Data downloaded from Kaggle: https://www.kaggle.com/yelp-dataset/yelp-dataset
Use pythons Jupiter notebook to process and analyze data. Due to the large volume of the data, I did segmentation on data and only focus on:
- Among all 160,585 businesses, there're 29,469 businesses about food. I only focus on Food related business by filtering the business contains "food" in their category.
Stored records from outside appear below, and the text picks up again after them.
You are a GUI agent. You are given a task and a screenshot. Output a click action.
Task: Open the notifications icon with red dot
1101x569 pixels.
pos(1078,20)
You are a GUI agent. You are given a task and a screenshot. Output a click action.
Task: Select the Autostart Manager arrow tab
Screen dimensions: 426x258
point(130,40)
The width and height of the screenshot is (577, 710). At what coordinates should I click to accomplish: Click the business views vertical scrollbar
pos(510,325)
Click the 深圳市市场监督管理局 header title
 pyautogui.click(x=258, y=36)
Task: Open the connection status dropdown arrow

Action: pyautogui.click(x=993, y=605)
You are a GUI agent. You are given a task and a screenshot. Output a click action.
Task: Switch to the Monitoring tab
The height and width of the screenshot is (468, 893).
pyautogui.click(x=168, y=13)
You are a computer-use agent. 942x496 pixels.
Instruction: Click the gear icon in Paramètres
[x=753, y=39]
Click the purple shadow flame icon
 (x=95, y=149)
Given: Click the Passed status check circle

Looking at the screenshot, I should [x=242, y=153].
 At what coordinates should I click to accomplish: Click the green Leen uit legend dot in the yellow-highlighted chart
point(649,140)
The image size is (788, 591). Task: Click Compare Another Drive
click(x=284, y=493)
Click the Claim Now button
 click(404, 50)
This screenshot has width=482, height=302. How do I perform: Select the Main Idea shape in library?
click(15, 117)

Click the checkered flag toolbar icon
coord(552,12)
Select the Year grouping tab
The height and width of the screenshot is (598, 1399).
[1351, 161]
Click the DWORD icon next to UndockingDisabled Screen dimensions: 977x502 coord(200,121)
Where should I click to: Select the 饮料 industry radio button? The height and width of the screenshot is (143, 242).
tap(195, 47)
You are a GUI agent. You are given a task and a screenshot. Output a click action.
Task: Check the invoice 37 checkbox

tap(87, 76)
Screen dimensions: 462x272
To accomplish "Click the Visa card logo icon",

- food in Portland - because Portland has the most food related businesses (3935 businesses) among all other 395 cities
- Only look at the reviews since 2018 (most recent 3 years) because they are more reliable comparing to the reviews from 10 years ago
- After date preprocessing, I'm keeping 112,381 most recent 3 years reviews, related to 3935 food related businesses in Portland.
Main approach:
If review is 5 stars + mentioned keyword “croissant” (We can't naively assume “croissant” mentioned here is the reason it got 5 stars, because reviewers could also say: “everything is great, but I haven’t tried their croissant…”) So I used Sentiment analysis to tell if a review is 5 stars and see if the sentence includes the food you are searching for is classified as positive, negative or neutral.
Simple example:
“Wow! Their croissant is amazing” -> positive;
“Don’t try their almond croissant!” -> negative
A little more complex example:
“Overall is a 10 out 10! their croissant can be a little crunchier though” -> positive review but negative on croissant ;
“their food is not impressive, the only thing I came for is their delicious soup” -> negative review but positive on soup;
Details:
-
store reviews in review object with id and use reviewIds to get reviews, keep only 5 stars reviews
-
select sentence only contains the term in the review, (filter out sentence more than 15 words long)
-
use sentiment analysis to count the reviews rated as "positive" or "very positive"
-
create the map for business with positive reviews for this term and sort them by number of positive reviews
-
return top 3 businesses with the most positive reviews toward the term
Challenges:
I'm using StanfordCoreNLP tool for sentiment analysis, it took a while to run since its checking word by word see if they are positive or negative and generate the average score of the sentence to decide if its a positive sentence or negative. Therefore, I removed the sentence contains the term that is longer than 15 words for the performance purpose.
-
User input:
“croissant”
-
Output: The info of top 3 places with best croissant, sorted by frequency of people positively mentioned it
#1: “Le Croissant Café, 1151 Broadway Ave, Burlingame, CA 94010, 72 positive comments on “croissant” #2: “Farm: Table, 333 Geary Blvd, San Francisco, CA 94108, 57 positive comments on “croissant” #3: ”Acme Bread Company, 1 Ferry Bldg, San Francisco, 94111, 40 positive comments on “croissant”
It's running on localhost port 8081, so use the link: http://localhost:8081/simplythebest after starting the server
- Scrape the yelp website to get San Francisco reviews and build an app focus on San Fransisco
- Try Tensor Flow to improve the accuracy on sentiment analysis
- In near term I'm using a simple website, in the future I would like to make a mobile app based on this program, and user input the name of the food and output the restaurant information.